#### [EXERCISE MATERIALS]
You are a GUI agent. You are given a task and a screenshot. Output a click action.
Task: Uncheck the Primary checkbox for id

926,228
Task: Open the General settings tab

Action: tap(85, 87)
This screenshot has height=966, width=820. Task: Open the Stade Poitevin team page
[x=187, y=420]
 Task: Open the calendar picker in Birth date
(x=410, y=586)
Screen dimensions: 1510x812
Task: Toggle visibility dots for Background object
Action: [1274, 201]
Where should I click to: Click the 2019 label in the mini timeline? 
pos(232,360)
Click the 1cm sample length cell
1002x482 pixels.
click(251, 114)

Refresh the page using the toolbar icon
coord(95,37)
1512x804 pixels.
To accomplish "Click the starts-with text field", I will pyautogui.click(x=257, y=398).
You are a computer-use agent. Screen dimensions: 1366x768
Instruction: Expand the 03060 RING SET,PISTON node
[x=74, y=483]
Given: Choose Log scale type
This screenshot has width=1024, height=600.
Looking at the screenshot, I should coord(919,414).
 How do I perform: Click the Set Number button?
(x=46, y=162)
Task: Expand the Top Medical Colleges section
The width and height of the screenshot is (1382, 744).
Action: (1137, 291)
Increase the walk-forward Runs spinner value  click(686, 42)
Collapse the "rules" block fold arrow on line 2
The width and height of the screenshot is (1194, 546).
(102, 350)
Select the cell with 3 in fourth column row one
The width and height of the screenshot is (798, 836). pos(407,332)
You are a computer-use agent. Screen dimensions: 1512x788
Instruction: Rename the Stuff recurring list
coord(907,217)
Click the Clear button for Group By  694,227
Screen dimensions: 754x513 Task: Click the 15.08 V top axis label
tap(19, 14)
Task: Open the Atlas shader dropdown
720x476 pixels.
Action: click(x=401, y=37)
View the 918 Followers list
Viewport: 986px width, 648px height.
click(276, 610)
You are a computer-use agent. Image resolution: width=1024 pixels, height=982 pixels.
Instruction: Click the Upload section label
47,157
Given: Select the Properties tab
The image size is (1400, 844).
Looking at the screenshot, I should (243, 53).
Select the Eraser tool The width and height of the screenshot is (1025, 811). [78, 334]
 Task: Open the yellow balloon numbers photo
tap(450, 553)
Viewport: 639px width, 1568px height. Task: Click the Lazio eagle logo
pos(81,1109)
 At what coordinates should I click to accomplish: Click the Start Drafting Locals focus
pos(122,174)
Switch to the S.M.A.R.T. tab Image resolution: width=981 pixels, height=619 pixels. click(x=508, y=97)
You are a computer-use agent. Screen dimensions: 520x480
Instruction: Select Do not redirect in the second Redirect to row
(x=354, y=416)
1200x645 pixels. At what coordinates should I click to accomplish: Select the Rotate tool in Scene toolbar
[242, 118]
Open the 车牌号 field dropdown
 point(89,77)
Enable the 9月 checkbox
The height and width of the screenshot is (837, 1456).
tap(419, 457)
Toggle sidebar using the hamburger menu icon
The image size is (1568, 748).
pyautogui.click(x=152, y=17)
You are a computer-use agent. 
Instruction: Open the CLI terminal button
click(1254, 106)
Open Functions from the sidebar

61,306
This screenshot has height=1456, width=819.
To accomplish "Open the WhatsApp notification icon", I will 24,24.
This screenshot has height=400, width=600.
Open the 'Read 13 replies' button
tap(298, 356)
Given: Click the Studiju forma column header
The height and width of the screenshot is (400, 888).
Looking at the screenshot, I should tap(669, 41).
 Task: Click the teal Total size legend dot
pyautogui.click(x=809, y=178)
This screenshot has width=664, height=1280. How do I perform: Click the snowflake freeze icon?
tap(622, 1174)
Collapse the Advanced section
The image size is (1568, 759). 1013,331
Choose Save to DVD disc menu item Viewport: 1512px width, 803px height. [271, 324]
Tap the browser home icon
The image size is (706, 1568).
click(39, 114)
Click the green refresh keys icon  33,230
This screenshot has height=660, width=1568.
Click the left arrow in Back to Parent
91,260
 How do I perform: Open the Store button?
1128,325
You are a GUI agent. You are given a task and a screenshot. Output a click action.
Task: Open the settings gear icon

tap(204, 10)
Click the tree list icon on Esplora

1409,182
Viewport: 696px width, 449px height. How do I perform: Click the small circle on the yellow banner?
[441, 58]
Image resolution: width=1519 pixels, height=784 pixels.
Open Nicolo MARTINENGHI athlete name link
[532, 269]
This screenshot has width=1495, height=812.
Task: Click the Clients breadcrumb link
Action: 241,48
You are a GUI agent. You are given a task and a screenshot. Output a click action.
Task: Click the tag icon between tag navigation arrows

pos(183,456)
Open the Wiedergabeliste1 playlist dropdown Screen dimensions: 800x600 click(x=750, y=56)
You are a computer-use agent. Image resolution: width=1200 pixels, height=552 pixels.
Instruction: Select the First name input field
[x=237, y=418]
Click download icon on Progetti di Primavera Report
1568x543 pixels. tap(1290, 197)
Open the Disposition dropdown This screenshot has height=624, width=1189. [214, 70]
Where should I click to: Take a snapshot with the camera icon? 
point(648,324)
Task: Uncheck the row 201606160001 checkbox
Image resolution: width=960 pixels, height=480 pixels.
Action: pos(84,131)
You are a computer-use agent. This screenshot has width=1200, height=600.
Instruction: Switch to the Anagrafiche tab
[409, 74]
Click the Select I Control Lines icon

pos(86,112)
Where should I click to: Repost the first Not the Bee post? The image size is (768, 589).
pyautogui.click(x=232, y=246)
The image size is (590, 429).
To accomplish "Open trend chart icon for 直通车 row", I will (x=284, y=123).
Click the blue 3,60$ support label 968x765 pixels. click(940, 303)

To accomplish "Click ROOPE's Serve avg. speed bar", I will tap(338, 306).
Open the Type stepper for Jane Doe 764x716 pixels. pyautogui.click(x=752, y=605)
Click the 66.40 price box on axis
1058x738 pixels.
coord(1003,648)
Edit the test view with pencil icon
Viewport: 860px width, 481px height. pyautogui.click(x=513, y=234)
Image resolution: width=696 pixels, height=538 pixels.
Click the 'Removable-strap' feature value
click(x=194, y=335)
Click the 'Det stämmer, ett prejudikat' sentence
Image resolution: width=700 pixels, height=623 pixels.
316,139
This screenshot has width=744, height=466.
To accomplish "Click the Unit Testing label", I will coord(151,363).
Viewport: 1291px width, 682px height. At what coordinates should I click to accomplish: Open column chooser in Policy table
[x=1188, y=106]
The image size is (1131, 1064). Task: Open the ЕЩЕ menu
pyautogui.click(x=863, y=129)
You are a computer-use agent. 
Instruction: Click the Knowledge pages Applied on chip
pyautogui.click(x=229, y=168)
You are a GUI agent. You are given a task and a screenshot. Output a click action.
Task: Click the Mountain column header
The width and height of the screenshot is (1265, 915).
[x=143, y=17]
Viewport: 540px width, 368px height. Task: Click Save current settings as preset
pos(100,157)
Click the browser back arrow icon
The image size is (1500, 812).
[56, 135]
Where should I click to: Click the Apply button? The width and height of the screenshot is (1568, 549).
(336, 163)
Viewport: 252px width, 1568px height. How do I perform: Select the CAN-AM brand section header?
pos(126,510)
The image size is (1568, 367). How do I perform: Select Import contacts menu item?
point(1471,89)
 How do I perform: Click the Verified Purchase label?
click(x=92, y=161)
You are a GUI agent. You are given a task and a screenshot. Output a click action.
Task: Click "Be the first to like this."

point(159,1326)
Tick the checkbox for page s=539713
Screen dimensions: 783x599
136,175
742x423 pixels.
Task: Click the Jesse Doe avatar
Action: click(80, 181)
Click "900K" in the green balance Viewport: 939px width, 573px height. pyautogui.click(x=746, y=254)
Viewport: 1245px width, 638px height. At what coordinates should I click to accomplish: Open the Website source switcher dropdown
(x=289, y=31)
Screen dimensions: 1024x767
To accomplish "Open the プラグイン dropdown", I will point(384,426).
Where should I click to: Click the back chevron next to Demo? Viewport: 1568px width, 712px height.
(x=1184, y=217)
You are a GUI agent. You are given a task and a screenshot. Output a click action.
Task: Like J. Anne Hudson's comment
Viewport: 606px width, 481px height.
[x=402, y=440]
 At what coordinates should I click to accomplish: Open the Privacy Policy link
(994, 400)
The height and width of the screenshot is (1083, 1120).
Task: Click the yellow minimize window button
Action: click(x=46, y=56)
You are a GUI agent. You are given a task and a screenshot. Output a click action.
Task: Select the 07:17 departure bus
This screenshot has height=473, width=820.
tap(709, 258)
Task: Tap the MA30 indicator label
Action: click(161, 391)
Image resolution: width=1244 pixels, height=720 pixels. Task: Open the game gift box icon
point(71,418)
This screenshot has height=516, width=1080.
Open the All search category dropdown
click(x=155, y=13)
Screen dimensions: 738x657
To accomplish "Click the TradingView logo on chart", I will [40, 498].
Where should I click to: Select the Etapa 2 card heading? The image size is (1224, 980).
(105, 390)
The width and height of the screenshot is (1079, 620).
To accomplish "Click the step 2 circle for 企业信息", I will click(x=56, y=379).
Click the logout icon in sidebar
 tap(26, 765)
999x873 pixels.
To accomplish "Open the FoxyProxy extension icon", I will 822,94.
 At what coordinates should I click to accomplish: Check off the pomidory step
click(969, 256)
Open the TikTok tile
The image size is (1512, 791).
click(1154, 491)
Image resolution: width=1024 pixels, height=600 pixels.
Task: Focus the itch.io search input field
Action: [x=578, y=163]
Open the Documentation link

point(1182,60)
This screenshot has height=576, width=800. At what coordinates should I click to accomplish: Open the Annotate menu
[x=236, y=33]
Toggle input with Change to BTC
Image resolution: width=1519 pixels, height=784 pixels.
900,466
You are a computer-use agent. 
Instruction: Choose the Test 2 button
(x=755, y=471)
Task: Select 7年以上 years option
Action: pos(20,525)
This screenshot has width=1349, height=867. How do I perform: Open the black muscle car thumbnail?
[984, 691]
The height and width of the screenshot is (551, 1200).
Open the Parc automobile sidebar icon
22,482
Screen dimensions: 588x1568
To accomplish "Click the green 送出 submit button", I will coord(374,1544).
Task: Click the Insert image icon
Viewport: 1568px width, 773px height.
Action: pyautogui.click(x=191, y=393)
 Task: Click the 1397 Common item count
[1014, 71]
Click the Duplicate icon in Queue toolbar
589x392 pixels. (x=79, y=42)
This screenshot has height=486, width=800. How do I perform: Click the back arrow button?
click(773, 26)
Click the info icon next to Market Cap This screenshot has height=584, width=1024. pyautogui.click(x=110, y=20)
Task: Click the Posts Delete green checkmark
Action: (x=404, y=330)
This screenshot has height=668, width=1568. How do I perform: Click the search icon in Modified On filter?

#### [ACTION ITEM]
Start with the line above that contains "View the 918 Followers list" and stop after the line that contains "Switch to the S.M.A.R.T.". Output those lines exactly, and only those.

#### [THE ANSWER]
View the 918 Followers list
Viewport: 986px width, 648px height.
click(276, 610)
You are a computer-use agent. Image resolution: width=1024 pixels, height=982 pixels.
Instruction: Click the Upload section label
47,157
Given: Select the Properties tab
The image size is (1400, 844).
Looking at the screenshot, I should (243, 53).
Select the Eraser tool The width and height of the screenshot is (1025, 811). [78, 334]
 Task: Open the yellow balloon numbers photo
tap(450, 553)
Viewport: 639px width, 1568px height. Task: Click the Lazio eagle logo
pos(81,1109)
 At what coordinates should I click to accomplish: Click the Start Drafting Locals focus
pos(122,174)
Switch to the S.M.A.R.T. tab Image resolution: width=981 pixels, height=619 pixels. click(x=508, y=97)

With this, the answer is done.